The Candles takes its name from chapter 119 in Herman Melville's Moby-Dick. It refers to the firey balls of lightning, also known as St. Elmo's fire, that illuminate the mast tops of Captain Ahab's whaling ship, the Pequod, during a thunderstorm. A sense of this dramatic phenomenon is caught in the radiant reds and oranges of Stella's The Candles, a lithograph with screenprinted and collaged elements. One of the most important new motifs not derived from previous work is the "smoke ring", first articulated in The Candles. Originating in photographs of Stella blowing cigar smoke, the smoke ring was then transformed through a series of computer and printed manipulations, providing the artists with proofs for print-directed collage templates, but also for works in other media, including relief paintings and wall constructions.
The Fountain is chapter 85 of Melville's Moby-Dick. The title refers to the spray expelled through the blowhole of the great sperm whale when it surfaces, having remained submerged for up to an hour (the composition of the spray is debated among scientists). The grandeur of the whale's size, which the chapter celebrates, is aptly translated in the scale of Stella's The Fountain. In a touch that is a literal reference to chapter 85, Stella incorporated a rainbow-like crescent in the upper left corner of the print, which alludes to Melville's description of the spewed mistiness from the whale's spout as "glorified by a rainbow".
MOBY DICK DECKLE EDGES 1993
As he had done in The Candles, and setting a precedent for a new working method, Stella began with a series of working collages from which the prints would proceed.

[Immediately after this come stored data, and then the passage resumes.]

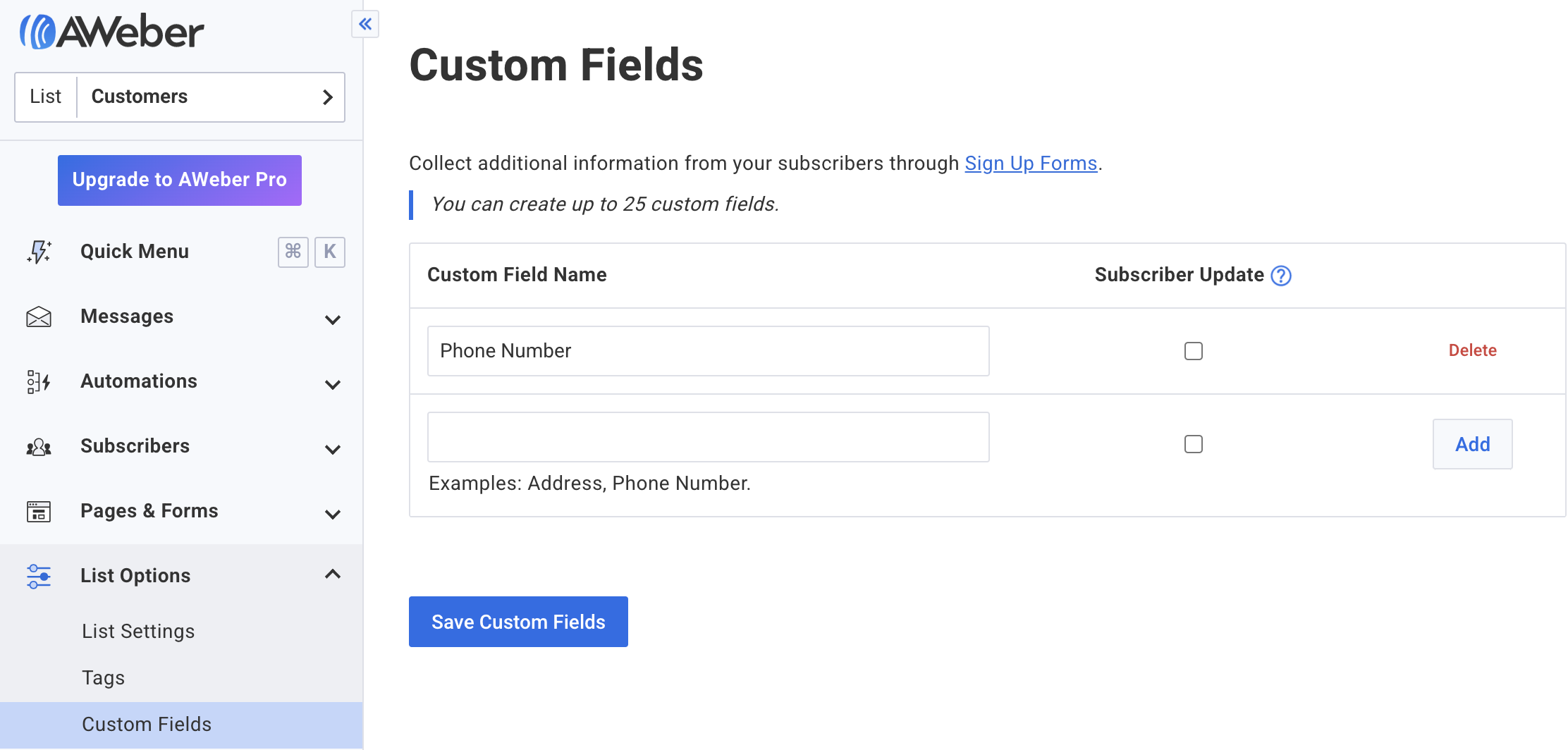
Task: Select the Quick Menu lightning icon
Action: pos(38,252)
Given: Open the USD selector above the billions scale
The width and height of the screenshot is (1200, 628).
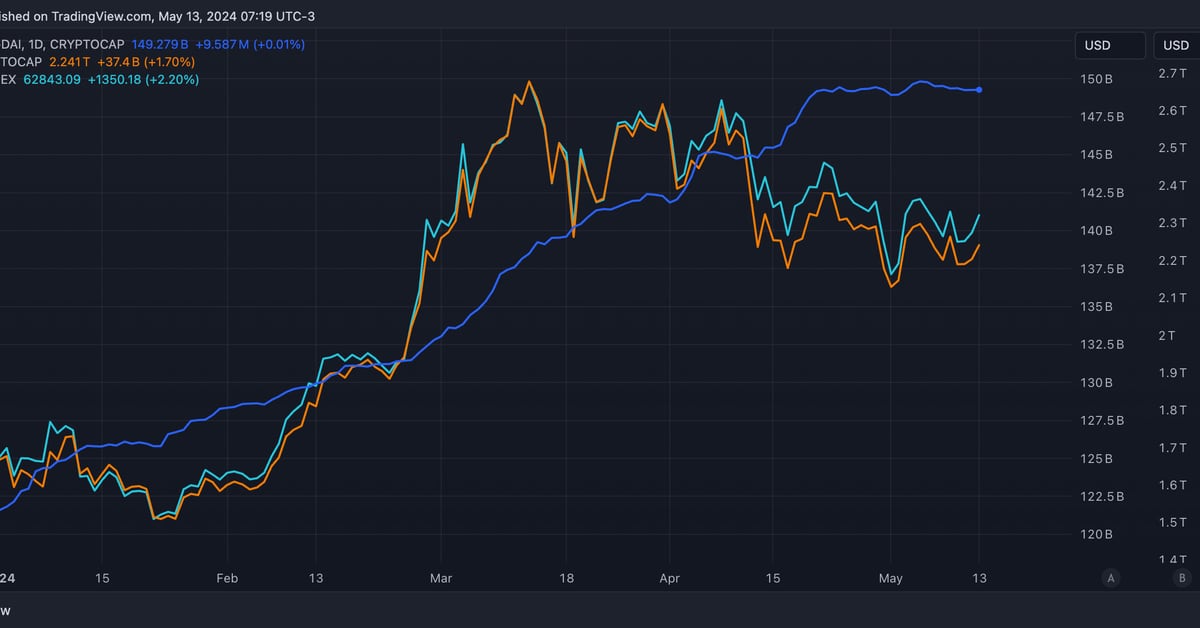Looking at the screenshot, I should (x=1110, y=45).
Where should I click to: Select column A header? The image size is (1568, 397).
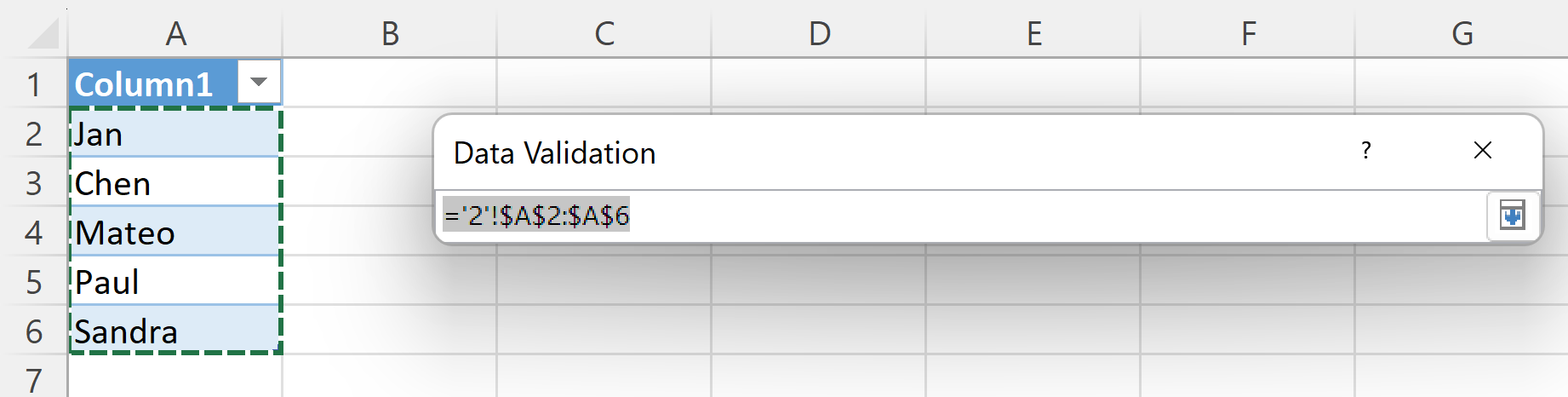coord(175,33)
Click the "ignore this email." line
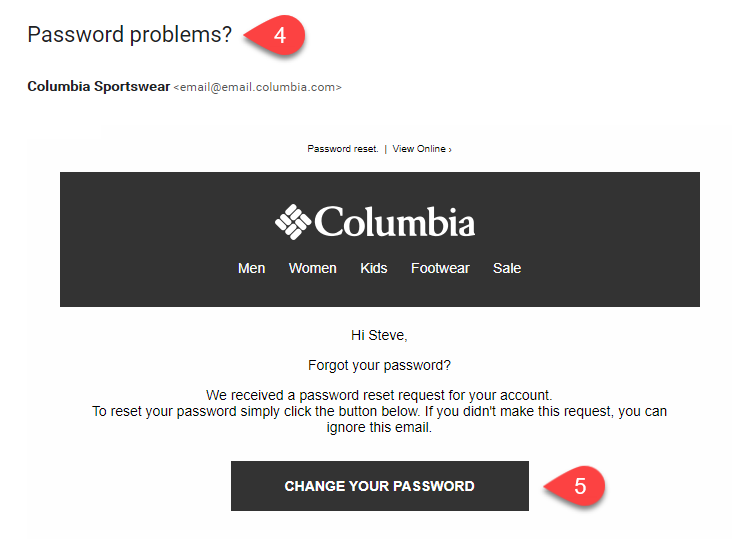Viewport: 752px width, 539px height. point(379,427)
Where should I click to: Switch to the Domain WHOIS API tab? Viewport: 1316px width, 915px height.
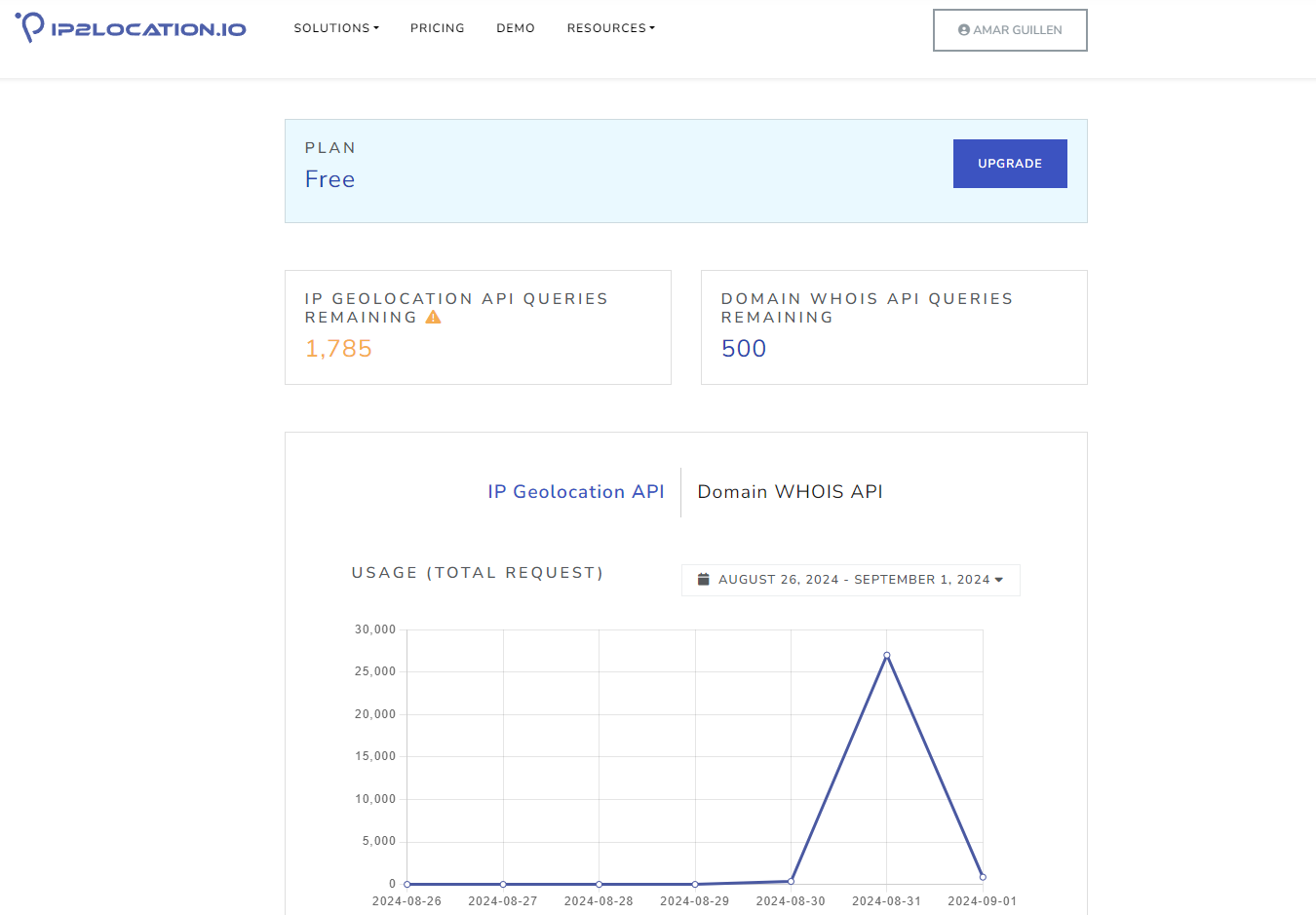pos(790,492)
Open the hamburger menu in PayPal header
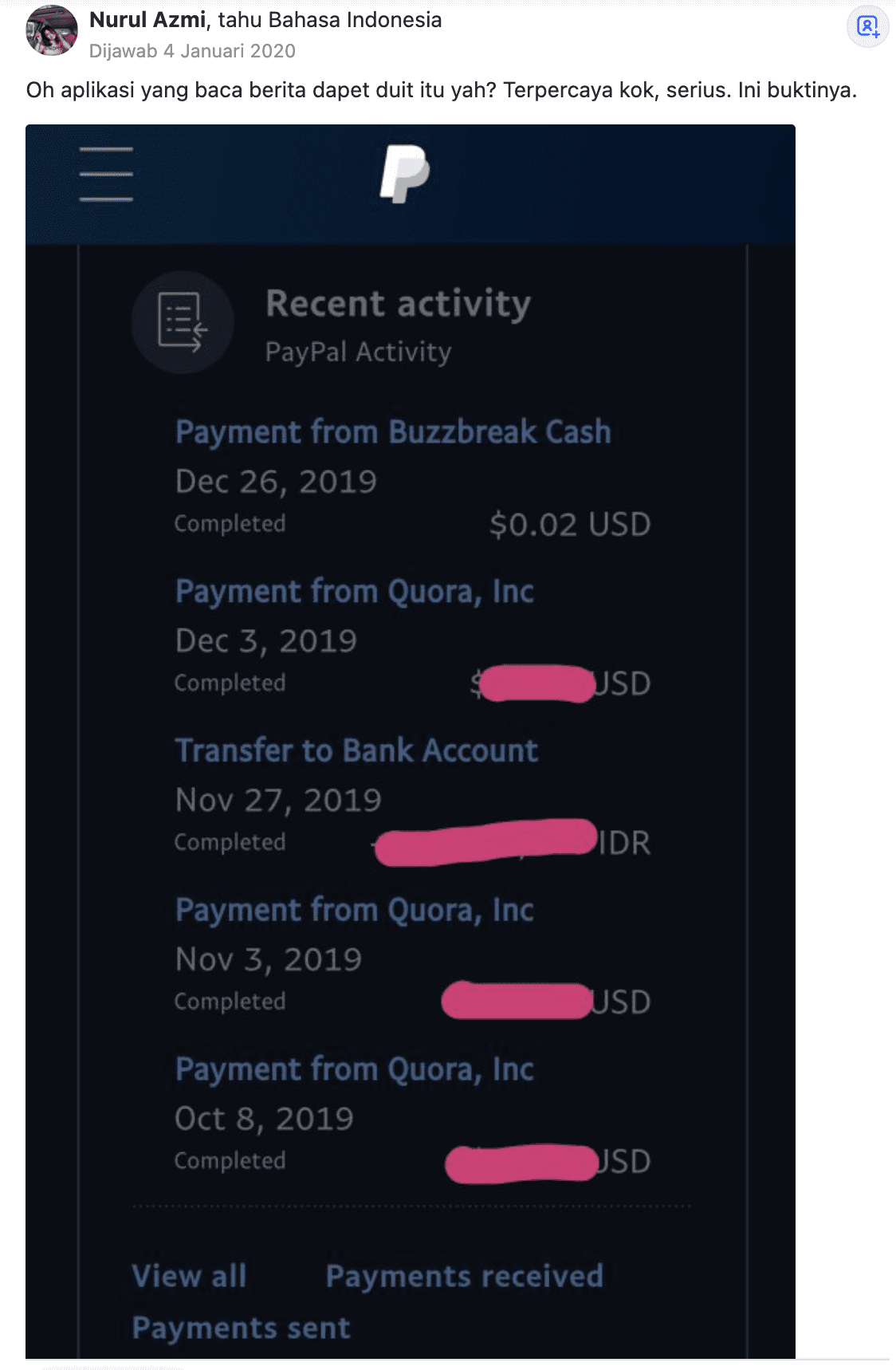Screen dimensions: 896x1370 point(106,174)
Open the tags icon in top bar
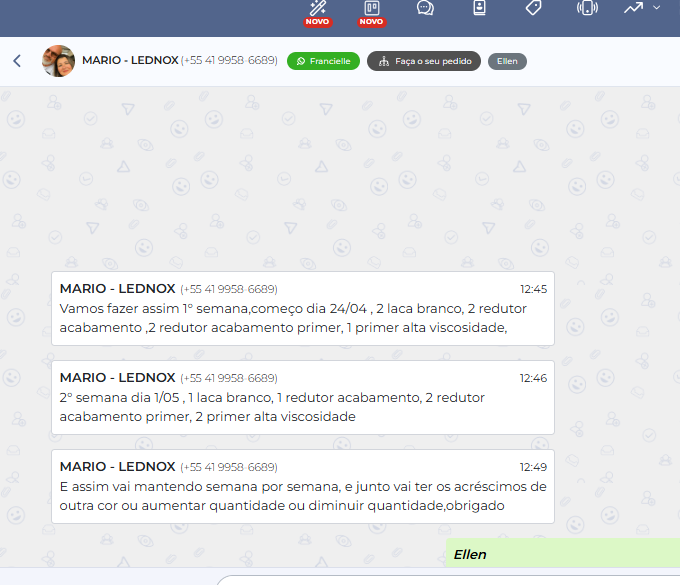Viewport: 680px width, 585px height. point(533,8)
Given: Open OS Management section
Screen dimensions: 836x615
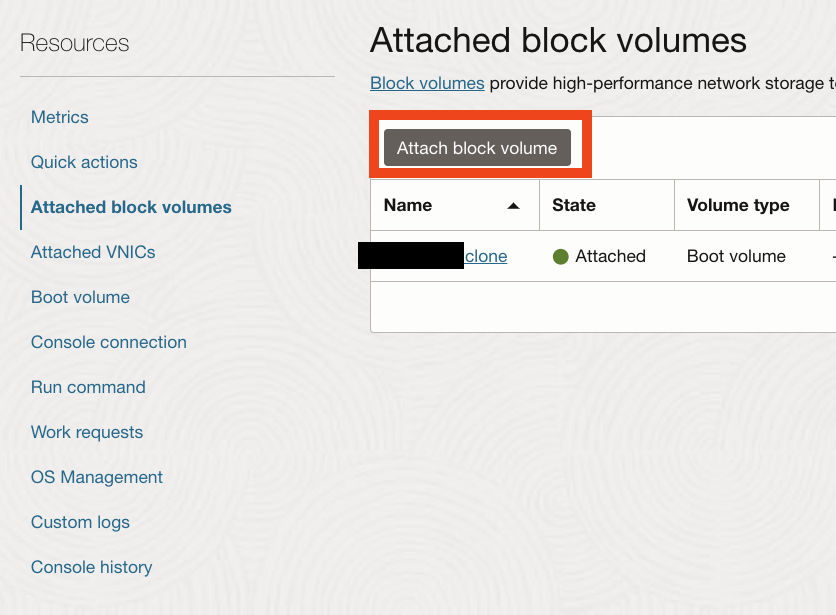Looking at the screenshot, I should tap(97, 477).
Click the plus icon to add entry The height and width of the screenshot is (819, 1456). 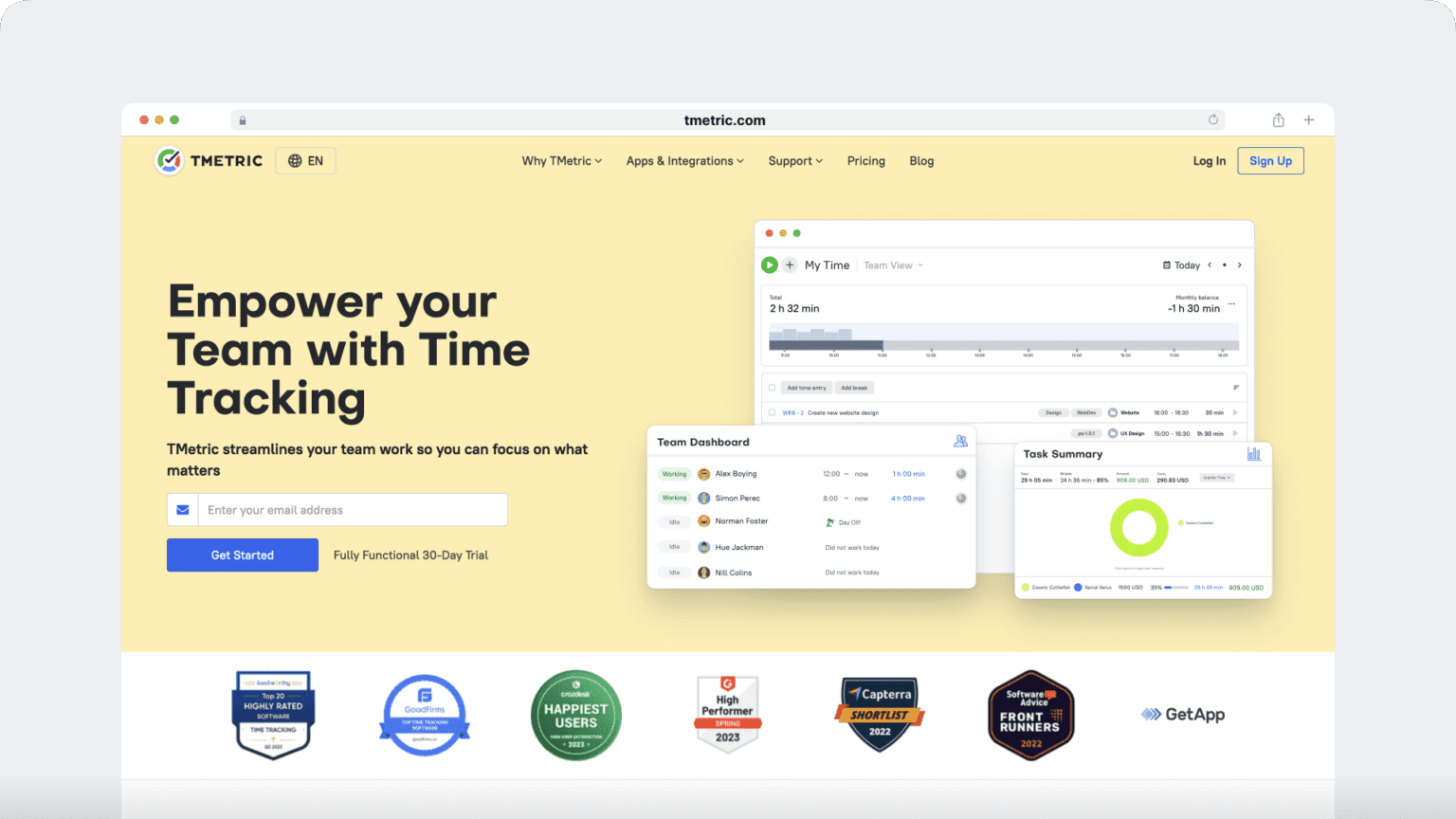tap(790, 265)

The collages were built up with a variety of cutout printed material including snippets of earlier proofs, such as lattice and wave-wale motifs. Also added into the mix were patterns of enlarged color halftone dots, plastic construction frigs, and smoke rings - computer-generated from photographs. The imagery was further embellished with enlarged fragments of an engraved Canadian banknote, bits of text from a Japanese whale print, and glimpses of an early nineteenth-century Japanese woodcut by Utagawa Kuniyoshi titled Miyamoto Musashi and the Whale. In this series, Stella gives importance to white unprinted paper and to the tradition of the deckled edge, hence the title of the series. Stella plays with this tradition with shaped handmade and irregularly cut paper and overlapping edges - a subtle nod to Herman Melville's Moby-Dick in book form. In their dense compositions, flamboyant coloration, and churning energies, the prints of this series stand in dramatic contrast to the more open compositions and elegiac tone of the Moby Dick Engravings.